Seçimler yalnızca politika puanlarıyla kazanılmaz veya kaybedilmez. Ayrıca adayın kişiliği, bağış toplama yetenekleri ve… ses tonu da dikkate alınmalıdır.

Casey KlofstadMiami Üniversitesi'nde siyaset bilimci olan, ses perdesinin oylamayı nasıl etkilediği konusunda iki farklı çalışma yürüttü ve düşük sesli adayların seçmenlerde daha iyi yankı bulduğunu buldu. Çalışmalar, dergilerde PLOS BİR ve siyaset psikolojisi, hem katılımcıların daha yüksek ve daha düşük olması için manipüle edilen sesleri dinlediği deneysel kurulumları hem de gerçek seçim sonuçlarının analizini içerir. 2012 ABD Temsilciler Meclisi seçimleri.

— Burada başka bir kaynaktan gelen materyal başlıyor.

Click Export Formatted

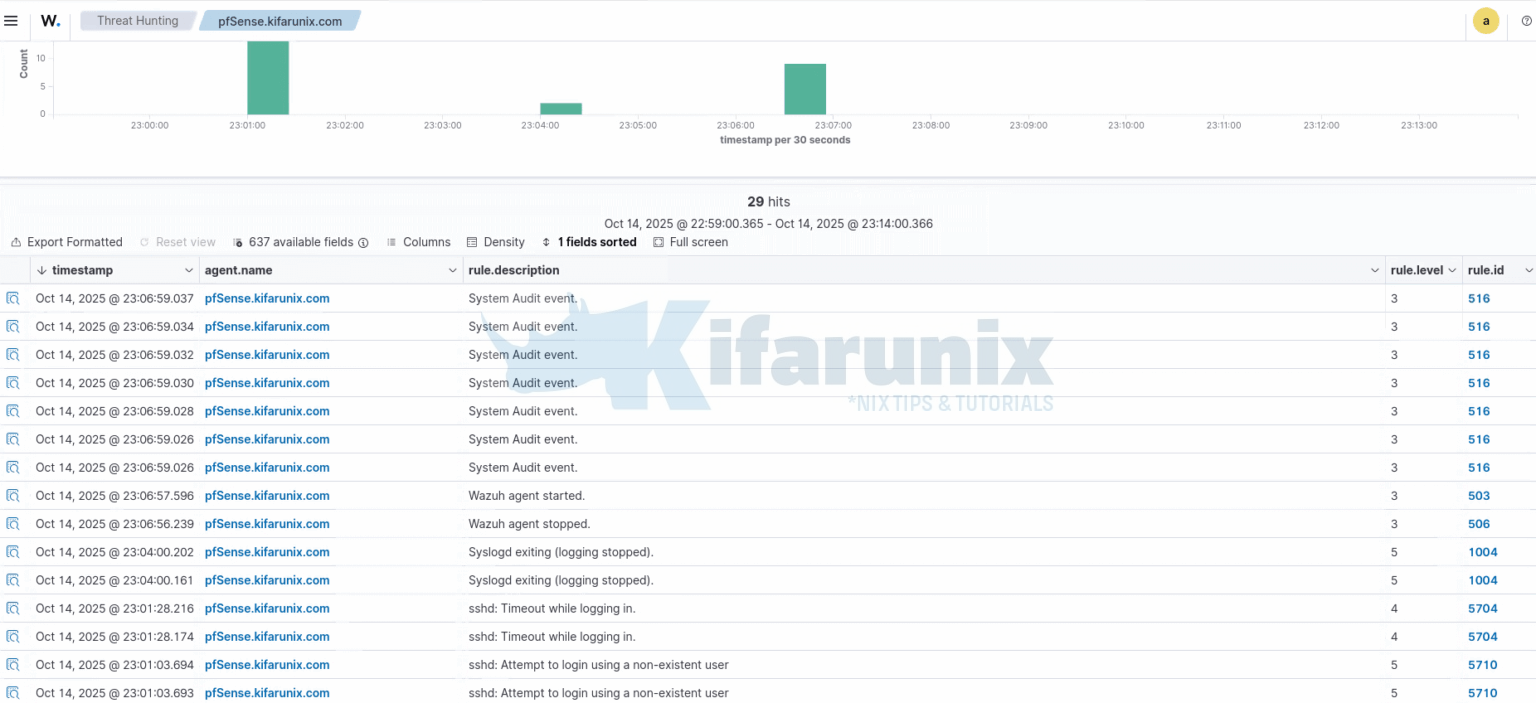click(x=66, y=242)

Yüzlerce denek ile yapılan birkaç deneyde, katılımcılar farklı yaş ve cinsiyetteki adaylar arasında sahte bir seçimde oy kullandılar. Katılımcılar, hem erkek hem de her ikisi de kadın olan rastgele iki adayı dinledi ve “Sizden bu Kasım ayında bana oy vermenizi rica ediyorum” ve hangisine daha çok güvenip oy vereceklerini seçin. Başka bir deneyde, 2012'de Temsilciler Meclisi için yarışan 796 adayın videoları, rakiplerine kıyasla seslerinin göreceli perdesini belirlemek için analiz edildi.

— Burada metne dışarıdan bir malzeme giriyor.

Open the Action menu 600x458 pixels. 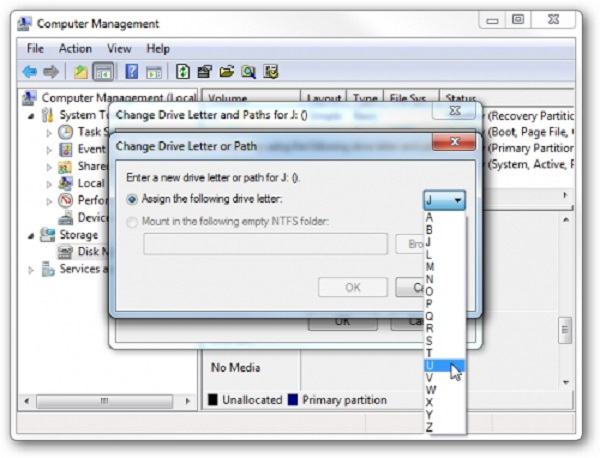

Katılımcılar, daha düşük seslere sahip adaylara oy vermeye daha istekliydiler ve gerçek Meclis seçimlerindeki adayların, genel olarak daha düşük bir perdeye sahip olmaları durumunda kazanma olasılıkları daha yüksekti. Ancak, bir erkek Kongre adayı bir kadınla karşılaştığında, daha yüksek bir sese sahip olan erkeğin kazanma olasılığı daha yüksekti. Teorik deneylerden birinde, katılımcılar daha düşük sesleri daha güçlü ve daha yetkin liderler olmakla birlikte daha yaşlı olmakla ilişkilendirdi, ancak bu seçilebilirlik için o kadar önemli görünmüyordu. Derin ses etkisi, katılımcılar adayları kendi cinsiyetlerine göre değerlendirirken en güçlüydü - erkekler erkeklere, kadınlar kadınlara oy veriyordu.

Çalışmalar, ancak kalın sesli adaylar ile seçim zaferleri arasında bir bağıntı olduğunu kanıtlayabilir. bu düşük sesli adayların da daha etkili mi yoksa karizmatik mi olduğunu belirleyemedi liderler. Bununla birlikte, siyasette yüksek perdeden seslere karşı ince bir önyargı olasılığını gündeme getiriyor. Bu, sesleri ortalama olarak erkeklerinkinin iki katı olan ve zaten ofisi kazanma yolunda engellerle karşılaşan kadınlar için özellikle sorunlu olabilir.